++++ Available data

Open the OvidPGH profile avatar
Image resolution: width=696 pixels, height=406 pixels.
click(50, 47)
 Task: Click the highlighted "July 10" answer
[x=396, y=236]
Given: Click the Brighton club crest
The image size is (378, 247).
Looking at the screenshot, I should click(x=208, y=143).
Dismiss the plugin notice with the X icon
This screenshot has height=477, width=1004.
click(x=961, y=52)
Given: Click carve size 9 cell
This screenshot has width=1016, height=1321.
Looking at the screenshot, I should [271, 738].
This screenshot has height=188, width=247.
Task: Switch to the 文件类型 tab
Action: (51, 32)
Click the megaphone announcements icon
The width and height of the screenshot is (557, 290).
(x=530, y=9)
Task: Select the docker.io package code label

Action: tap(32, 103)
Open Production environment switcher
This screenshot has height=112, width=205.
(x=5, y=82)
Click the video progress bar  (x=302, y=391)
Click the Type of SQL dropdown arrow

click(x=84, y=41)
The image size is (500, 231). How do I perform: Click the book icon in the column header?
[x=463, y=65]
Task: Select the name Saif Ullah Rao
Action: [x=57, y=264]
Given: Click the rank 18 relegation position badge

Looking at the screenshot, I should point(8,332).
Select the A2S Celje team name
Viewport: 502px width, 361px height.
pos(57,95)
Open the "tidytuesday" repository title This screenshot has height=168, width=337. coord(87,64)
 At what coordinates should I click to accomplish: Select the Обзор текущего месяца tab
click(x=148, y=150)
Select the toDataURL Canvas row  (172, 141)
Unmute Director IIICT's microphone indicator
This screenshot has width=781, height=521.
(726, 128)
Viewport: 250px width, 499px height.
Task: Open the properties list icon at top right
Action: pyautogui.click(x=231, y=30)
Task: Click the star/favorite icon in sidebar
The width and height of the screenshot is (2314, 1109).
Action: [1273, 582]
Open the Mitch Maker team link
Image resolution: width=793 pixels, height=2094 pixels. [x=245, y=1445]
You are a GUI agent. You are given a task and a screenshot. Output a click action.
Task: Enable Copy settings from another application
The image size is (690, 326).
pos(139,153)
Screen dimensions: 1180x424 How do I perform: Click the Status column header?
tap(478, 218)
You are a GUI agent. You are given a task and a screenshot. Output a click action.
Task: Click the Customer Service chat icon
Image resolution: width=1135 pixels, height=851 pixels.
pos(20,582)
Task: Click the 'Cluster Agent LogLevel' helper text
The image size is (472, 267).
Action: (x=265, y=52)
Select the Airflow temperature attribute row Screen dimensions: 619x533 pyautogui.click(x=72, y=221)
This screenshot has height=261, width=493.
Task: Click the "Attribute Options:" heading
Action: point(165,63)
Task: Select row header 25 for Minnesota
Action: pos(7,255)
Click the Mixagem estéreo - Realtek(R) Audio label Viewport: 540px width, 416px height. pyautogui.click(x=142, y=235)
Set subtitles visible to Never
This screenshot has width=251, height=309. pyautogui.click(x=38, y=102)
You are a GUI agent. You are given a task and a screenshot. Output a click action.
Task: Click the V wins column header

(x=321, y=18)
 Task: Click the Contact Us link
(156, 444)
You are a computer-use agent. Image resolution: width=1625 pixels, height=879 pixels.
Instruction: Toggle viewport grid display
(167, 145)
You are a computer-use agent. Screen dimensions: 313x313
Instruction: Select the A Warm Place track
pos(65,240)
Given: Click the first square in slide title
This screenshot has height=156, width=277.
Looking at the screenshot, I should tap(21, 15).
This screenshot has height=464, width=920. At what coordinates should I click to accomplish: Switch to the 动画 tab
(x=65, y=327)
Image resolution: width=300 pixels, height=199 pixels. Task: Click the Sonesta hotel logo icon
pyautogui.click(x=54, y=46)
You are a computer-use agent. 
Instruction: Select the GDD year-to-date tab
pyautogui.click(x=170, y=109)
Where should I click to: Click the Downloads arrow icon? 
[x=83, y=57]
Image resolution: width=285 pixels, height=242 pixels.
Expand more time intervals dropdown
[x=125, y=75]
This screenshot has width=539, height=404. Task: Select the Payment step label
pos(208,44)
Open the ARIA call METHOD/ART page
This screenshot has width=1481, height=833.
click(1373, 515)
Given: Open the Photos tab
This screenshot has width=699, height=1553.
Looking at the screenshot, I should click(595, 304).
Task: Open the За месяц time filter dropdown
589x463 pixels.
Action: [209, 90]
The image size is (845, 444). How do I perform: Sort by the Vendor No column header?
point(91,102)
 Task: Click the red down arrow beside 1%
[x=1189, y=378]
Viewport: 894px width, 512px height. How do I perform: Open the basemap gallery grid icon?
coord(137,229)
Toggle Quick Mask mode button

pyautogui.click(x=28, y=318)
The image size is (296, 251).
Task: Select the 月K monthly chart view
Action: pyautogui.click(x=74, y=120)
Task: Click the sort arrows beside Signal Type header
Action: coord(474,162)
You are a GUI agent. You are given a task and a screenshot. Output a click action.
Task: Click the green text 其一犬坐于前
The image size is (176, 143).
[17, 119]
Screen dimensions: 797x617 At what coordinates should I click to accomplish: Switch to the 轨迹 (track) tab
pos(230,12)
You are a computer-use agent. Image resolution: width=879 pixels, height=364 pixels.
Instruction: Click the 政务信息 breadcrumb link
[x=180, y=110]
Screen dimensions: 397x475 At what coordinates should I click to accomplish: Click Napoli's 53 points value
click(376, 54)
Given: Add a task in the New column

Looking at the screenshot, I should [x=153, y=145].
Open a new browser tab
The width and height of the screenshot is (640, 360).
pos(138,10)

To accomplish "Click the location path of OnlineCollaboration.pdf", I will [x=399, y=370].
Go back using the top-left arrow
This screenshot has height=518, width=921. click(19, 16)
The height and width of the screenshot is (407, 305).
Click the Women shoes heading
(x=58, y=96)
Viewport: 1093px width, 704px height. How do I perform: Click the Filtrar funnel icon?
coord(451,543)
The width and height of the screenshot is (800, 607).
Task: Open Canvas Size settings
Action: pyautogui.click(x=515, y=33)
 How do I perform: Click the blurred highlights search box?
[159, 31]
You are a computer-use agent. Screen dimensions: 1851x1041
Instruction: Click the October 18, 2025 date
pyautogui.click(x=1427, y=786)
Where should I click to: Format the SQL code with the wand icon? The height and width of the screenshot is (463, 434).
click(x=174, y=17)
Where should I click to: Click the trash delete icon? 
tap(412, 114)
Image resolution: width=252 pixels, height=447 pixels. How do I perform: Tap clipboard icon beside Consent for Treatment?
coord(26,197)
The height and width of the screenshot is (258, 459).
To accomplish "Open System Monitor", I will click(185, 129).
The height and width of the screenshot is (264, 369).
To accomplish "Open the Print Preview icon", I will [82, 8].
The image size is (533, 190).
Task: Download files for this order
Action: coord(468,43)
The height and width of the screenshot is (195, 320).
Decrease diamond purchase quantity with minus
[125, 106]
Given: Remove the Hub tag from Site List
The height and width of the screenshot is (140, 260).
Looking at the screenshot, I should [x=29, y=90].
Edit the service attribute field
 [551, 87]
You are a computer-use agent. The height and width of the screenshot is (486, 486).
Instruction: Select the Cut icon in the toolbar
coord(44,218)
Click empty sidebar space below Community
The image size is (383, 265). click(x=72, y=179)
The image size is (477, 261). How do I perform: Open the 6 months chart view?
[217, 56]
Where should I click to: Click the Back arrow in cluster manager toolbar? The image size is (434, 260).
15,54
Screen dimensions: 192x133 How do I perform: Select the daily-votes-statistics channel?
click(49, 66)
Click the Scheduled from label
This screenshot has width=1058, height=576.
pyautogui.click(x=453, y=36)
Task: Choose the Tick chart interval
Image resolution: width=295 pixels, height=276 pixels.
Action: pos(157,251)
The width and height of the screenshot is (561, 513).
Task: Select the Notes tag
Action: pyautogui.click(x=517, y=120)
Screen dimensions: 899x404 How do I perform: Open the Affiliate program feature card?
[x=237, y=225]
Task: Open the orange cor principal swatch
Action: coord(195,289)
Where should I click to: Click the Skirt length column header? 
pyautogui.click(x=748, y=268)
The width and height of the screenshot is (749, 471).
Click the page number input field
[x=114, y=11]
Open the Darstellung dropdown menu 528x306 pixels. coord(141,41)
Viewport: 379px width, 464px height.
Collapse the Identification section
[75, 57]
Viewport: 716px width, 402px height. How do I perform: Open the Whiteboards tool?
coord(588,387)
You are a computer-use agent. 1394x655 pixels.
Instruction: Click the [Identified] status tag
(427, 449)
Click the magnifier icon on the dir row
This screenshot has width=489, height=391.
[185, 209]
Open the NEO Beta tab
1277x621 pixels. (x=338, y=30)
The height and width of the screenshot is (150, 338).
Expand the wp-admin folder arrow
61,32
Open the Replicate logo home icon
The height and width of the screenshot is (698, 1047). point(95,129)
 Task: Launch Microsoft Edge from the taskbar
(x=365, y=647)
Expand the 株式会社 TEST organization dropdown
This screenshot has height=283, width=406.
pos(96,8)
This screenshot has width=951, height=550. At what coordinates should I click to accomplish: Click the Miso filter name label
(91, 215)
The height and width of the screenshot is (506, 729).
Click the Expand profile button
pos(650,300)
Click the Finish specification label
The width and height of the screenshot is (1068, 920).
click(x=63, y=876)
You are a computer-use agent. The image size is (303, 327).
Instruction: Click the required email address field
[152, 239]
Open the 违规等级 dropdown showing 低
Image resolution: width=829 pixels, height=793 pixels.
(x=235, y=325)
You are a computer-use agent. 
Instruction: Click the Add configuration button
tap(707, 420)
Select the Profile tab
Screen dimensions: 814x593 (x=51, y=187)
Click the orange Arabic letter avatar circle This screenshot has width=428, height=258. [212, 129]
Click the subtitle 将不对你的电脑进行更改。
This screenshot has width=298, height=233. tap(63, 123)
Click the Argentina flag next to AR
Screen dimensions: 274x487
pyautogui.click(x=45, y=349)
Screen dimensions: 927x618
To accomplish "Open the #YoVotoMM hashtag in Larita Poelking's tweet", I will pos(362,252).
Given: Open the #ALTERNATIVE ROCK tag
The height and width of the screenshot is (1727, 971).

++++++++

* [Work instruction] Only lines containing the word "text" should be copied from the material above.

* [Exercise answer]
Task: Click the 'Cluster Agent LogLevel' helper text
Task: Click the green text 其一犬坐于前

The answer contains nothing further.